Provided passage:
Start
It was her.
She had to be the one. She had said she was in the mosque and she would meet me outside. This was about ten minutes after 9am. We had agreed to meet by 9, but I had to help a friend and I had informed her I’d be a few minutes late.
I called her number again. I smiled as the figure not too far in front of me picked her phone call. “Hello?” “Hello, Aisha, is that you?”
She turned around.
The first thing I noticed was the sneakers. Under the hijaab. I thought “Dope!” She was a tad taller than I had imagined, but every bit as jovial and creative. She wore glasses, but they did nothing to hide her bright eyes.
“Let me get my bag.” We talked as we walked all the way from Fajuyi Hall to Social Sciences basement, where we sat.
I was really excited to meet her, and i could tell the feeling was mutual. Actually, this was the very first time we’d ever be meeting in person, although we had corresponded a lot online. What happened was; Victoria hit me up on Whatsapp one day, all excited and everything. Like, “Fifun, I met this amazing girl yesterday. You have to meet her! Her name is Aisha. I went to visit a friend and she interviewed me. She made me talk!”
(And, if you know anything at all about Victoria, that’s a feat of wonder: getting her to talk at all. Talk less of the chances of that happening on your first meeting.)
I was intrigued, because even though we were chatting, her excitement was quite obvious. She gave me Aisha’s number and i got chatting with her.
I intoduced myself and where I got her contact from.
The first thing that struck me was the fact that she introduced herself as “Aa’ishah”. I have never, ever, ever seen that anywhere. All I ever see is Aisha. We got chatting, and the rest, as they say, is history.
So finally we met in person, and even though we both had other plans, we ended up talking for over two hours! Aa’ishah is a bundle! Energetic, inquisitive, willing and ready to learn, proudly Muslim yet religiously tolerant…a bundle!
We talked about a lot of things, love, relationships, implications of interfaith marriages…she actually said she wouldn’t mind if her husband wanted to marry another wife, as long as it was by agreement! Bold thinking! We talked about the educational system and how wack it is. She said she’d love to homeschool her children.
We talked about her kind of guy. “Honestly, dude, you’re good looking o, but I wouldn’t be attracted to you.” For lack of a particular feature which I won’t mention. I told her she was beautiful, if she didn’t mind me saying so. She blushed.
We talked about modesty and dressing. I asked her to educate me on the hijaab and niqab and she did. She told me the story of how she came to her decision to wear the hijaab and reactions she received from parents and friends.
End
Information supplied:
Start
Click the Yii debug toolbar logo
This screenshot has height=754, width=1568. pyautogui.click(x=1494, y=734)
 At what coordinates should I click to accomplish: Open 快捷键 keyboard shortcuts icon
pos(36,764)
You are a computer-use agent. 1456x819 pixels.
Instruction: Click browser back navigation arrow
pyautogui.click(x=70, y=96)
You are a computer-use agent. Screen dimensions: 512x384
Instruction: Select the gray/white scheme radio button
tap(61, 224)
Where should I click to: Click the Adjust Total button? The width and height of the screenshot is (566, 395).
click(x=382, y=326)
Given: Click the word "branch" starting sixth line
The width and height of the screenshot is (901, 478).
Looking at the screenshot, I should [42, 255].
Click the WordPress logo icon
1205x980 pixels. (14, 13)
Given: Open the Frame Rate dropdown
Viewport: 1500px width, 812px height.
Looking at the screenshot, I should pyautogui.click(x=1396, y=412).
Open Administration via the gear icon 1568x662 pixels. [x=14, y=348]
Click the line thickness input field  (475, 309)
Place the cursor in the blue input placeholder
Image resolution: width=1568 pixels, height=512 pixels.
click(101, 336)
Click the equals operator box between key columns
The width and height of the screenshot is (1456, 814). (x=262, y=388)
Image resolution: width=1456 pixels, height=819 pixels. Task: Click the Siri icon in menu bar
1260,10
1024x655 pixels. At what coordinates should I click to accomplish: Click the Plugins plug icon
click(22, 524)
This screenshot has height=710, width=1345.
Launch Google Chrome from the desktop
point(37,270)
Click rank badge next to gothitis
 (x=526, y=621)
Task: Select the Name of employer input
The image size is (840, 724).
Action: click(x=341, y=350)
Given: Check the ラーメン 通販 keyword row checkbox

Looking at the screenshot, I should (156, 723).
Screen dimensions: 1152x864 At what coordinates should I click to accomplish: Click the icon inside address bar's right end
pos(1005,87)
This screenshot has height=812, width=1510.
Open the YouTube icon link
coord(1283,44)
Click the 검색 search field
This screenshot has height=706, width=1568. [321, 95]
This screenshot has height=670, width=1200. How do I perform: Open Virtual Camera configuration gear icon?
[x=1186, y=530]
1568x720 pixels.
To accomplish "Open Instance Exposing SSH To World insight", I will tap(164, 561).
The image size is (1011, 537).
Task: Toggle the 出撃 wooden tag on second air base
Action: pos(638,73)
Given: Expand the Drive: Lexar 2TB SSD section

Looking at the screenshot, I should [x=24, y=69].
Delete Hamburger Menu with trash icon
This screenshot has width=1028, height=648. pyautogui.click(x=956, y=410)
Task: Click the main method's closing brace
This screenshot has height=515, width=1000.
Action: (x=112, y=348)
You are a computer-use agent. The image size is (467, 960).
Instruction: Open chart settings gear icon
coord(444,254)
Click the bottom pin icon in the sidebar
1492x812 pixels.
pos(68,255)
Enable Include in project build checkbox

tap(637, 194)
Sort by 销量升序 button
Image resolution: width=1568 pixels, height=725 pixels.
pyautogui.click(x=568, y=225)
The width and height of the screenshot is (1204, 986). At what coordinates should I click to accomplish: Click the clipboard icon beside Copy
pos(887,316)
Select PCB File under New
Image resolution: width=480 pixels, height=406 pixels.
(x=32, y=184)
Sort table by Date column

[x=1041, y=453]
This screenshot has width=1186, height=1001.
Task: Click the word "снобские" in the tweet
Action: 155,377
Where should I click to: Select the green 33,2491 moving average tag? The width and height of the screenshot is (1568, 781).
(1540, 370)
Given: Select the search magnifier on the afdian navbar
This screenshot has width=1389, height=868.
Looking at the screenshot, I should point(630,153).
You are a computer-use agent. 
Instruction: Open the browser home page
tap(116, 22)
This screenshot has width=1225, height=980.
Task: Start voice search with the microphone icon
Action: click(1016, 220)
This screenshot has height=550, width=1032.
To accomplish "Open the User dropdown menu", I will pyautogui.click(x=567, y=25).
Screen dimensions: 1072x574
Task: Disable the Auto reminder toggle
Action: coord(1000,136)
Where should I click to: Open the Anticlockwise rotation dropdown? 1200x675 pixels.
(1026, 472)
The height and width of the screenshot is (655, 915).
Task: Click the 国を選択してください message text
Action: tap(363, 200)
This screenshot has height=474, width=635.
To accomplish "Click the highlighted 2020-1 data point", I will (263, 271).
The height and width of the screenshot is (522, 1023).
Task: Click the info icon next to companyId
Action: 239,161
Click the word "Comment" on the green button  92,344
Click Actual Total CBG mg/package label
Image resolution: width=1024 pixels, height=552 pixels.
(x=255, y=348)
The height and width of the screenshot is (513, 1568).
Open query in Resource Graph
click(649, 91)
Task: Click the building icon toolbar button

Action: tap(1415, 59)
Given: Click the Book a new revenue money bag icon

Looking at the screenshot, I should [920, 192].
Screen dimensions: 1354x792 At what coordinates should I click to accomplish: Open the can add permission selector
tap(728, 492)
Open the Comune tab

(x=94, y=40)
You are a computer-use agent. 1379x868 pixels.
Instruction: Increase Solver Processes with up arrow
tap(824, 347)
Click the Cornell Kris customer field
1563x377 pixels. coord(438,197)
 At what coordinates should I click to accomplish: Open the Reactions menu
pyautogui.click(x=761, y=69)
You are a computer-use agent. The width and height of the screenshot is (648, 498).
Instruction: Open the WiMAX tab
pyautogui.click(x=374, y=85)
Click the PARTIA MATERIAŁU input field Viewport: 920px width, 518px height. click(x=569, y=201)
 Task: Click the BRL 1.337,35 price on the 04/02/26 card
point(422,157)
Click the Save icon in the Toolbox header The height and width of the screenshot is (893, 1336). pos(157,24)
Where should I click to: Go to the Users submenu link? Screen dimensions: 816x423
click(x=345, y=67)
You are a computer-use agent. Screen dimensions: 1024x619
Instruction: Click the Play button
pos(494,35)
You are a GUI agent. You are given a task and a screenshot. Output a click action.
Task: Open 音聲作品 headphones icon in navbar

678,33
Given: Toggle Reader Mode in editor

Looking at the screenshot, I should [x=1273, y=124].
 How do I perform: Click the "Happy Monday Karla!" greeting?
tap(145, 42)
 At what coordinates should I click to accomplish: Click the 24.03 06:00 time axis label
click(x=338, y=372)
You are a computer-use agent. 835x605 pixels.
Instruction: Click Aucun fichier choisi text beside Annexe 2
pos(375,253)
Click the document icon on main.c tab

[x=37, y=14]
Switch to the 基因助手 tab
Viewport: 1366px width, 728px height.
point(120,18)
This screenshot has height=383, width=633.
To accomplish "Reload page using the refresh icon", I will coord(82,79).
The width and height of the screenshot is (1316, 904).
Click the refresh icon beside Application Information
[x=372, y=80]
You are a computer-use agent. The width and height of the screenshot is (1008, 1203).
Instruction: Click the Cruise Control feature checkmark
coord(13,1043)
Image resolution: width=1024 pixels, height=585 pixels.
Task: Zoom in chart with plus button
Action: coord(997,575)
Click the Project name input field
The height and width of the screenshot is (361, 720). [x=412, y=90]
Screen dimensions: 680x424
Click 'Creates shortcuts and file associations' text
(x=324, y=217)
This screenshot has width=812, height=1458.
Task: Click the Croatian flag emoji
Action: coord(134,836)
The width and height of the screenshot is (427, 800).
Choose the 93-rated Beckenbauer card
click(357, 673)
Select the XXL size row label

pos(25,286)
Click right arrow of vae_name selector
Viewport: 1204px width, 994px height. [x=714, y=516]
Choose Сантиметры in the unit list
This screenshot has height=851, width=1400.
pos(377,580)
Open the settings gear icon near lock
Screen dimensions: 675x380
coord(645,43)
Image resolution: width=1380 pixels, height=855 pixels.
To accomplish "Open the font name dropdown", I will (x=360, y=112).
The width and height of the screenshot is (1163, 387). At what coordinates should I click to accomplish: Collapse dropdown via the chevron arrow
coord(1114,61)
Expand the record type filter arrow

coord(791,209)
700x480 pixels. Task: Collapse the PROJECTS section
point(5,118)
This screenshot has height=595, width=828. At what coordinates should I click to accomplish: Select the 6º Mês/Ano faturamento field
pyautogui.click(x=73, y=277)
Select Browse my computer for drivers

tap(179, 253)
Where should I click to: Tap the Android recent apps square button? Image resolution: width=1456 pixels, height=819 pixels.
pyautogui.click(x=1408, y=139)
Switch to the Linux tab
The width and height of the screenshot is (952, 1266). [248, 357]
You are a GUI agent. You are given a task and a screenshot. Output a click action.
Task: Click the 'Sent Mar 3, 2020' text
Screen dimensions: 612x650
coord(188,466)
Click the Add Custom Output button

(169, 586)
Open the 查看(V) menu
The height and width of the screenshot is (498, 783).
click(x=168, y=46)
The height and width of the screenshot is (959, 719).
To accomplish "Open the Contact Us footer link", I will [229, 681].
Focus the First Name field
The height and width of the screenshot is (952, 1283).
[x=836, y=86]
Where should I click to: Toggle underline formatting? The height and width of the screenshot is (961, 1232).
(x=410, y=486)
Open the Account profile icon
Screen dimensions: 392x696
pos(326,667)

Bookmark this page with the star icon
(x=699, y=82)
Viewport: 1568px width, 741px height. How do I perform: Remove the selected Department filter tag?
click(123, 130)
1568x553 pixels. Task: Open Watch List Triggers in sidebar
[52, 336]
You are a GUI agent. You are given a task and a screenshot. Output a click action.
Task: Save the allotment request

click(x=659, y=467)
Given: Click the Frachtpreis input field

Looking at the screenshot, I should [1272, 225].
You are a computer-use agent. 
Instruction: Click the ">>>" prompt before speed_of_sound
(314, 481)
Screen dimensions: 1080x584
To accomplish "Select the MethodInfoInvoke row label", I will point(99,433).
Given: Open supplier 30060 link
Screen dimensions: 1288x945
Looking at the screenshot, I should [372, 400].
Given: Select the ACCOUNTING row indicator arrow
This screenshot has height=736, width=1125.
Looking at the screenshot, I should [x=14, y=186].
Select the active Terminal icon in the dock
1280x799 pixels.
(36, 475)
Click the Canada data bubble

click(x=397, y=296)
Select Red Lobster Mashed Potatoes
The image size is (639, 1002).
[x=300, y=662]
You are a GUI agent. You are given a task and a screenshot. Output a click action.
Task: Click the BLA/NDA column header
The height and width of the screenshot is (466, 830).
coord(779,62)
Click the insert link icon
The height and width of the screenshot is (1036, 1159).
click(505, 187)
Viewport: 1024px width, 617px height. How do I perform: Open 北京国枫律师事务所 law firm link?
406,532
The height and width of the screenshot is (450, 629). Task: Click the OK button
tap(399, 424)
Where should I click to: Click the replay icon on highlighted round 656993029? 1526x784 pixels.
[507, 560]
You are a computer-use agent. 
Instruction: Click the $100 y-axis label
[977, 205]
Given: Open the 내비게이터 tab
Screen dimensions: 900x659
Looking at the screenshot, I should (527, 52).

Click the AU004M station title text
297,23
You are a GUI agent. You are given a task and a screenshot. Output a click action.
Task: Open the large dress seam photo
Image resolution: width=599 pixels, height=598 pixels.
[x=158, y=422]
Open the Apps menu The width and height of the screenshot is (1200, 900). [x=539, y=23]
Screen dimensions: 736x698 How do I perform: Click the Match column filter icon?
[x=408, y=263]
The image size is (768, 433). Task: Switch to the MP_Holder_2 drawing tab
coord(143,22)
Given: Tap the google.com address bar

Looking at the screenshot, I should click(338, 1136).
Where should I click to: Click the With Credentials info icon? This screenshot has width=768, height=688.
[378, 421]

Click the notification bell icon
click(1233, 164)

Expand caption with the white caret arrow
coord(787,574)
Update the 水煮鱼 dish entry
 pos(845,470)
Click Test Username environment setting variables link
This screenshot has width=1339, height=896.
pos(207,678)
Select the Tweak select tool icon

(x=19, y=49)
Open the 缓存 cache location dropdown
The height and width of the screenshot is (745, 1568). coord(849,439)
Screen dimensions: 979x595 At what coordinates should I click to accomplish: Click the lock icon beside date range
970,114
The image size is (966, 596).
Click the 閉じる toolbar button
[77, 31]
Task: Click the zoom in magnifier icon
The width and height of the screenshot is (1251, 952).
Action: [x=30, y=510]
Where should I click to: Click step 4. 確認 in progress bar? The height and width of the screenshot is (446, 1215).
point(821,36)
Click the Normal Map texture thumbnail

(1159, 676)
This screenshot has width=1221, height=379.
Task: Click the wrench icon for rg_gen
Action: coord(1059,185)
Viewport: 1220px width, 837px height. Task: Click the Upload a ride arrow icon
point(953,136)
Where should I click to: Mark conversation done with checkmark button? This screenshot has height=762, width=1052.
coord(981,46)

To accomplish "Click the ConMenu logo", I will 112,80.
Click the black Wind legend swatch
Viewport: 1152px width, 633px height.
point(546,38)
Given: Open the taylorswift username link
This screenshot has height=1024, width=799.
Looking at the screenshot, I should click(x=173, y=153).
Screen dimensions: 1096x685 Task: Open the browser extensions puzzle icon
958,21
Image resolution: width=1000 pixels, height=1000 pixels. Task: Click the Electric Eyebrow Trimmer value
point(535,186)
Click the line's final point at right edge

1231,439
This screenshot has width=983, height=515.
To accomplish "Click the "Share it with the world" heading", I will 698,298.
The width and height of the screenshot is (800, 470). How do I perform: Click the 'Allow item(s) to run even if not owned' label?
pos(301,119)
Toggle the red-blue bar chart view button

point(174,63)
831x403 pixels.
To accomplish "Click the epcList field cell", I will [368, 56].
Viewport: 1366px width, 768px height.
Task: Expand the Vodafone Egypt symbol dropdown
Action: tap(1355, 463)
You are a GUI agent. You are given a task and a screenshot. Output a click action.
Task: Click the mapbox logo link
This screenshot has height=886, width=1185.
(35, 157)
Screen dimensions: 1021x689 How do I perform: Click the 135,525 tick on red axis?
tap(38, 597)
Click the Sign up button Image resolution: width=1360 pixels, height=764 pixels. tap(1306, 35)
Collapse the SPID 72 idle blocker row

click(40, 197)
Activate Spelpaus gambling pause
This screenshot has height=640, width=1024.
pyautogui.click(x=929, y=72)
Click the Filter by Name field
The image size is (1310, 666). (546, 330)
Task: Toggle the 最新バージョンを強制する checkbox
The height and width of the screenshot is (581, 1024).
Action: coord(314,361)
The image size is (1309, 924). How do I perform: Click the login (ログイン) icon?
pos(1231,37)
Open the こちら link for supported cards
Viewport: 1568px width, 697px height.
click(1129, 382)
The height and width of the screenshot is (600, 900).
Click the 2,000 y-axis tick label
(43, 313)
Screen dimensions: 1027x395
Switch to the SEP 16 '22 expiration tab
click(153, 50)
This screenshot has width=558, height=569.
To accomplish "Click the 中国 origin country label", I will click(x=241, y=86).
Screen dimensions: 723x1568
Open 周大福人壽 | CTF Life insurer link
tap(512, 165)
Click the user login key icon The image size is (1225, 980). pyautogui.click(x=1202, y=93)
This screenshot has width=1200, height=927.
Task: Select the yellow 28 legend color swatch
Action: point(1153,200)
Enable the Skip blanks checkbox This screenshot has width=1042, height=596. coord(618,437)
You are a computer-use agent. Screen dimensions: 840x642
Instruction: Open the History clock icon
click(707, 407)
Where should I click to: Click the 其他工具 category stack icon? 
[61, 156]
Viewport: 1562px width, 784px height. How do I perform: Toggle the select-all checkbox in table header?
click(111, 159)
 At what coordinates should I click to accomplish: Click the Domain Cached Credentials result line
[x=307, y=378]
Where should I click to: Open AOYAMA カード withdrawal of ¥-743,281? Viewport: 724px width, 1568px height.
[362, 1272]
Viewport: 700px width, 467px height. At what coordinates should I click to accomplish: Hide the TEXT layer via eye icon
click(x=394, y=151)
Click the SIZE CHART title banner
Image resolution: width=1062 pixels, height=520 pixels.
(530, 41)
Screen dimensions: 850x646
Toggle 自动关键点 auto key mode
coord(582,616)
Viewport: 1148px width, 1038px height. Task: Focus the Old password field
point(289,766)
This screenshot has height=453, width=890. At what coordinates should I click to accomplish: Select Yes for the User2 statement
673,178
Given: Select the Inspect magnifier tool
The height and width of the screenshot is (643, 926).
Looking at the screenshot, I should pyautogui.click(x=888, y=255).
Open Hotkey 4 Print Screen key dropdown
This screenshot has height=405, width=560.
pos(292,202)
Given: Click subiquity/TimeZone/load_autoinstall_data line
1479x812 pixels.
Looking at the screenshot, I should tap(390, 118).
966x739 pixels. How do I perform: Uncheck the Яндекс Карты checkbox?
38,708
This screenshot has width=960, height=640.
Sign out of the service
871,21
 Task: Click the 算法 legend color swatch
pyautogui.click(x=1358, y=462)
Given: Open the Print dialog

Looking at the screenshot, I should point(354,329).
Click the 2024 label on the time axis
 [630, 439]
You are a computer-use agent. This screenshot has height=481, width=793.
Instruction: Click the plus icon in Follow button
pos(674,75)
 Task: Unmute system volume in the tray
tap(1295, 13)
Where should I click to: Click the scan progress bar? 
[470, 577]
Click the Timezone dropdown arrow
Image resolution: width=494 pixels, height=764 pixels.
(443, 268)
End
Continue the story about meeting Aa'ishah with a few more paragraphs, starting right after its final sentence.

We talked about writing. She said she hadn’t posted much of what she had written on the group I added her to because she felt most people wouldn’t relate. “Wait…why?” “Well, i dont like to seem like I’m pushing my beliefs in other peoples’ faces.” I encouraged her to write and express exactly who she was. “Those who get it will get it, don’t bother about the rest. Faith is very important. It’s the way we view the world, a lens through which we see, that colours our vision. You can’t hide it. So be proud of it. And…if you can’t defend or be proud of what you believe, then you probably don’t really believe it.
We talked about faith and freedom. I challenged her with my understanding of what freedom truly means. I told her I believe freedom can’t possibly be freedom if it has boundaries. I quoted a scripture, and surprisingly she said there was something similar in one of Islam’s books (not sure which, but I don’t think it was the Quran). I told her that, most times, we fail to understand the difference between freedom as it was conceived amd the exercise of freedom.
“What makes a man truly free is his ability to do whatever he wants. God created us as free moral agents, in his own image and likeness. That’s why he gave Adam the freedom to choose what he wanted to do. For example, if a citizen of a country is truly free, he is actually free to take up a gun and start shooting people. But that wouldn’t be a responsible exercise of his freedom. And there would be dire consequences. So, there’s freedom to do whatever we really want, but how we handle it is our responsibility. Uncle Ben said ‘With great power comes great responsibility.’ Freedom, essentially, is power.”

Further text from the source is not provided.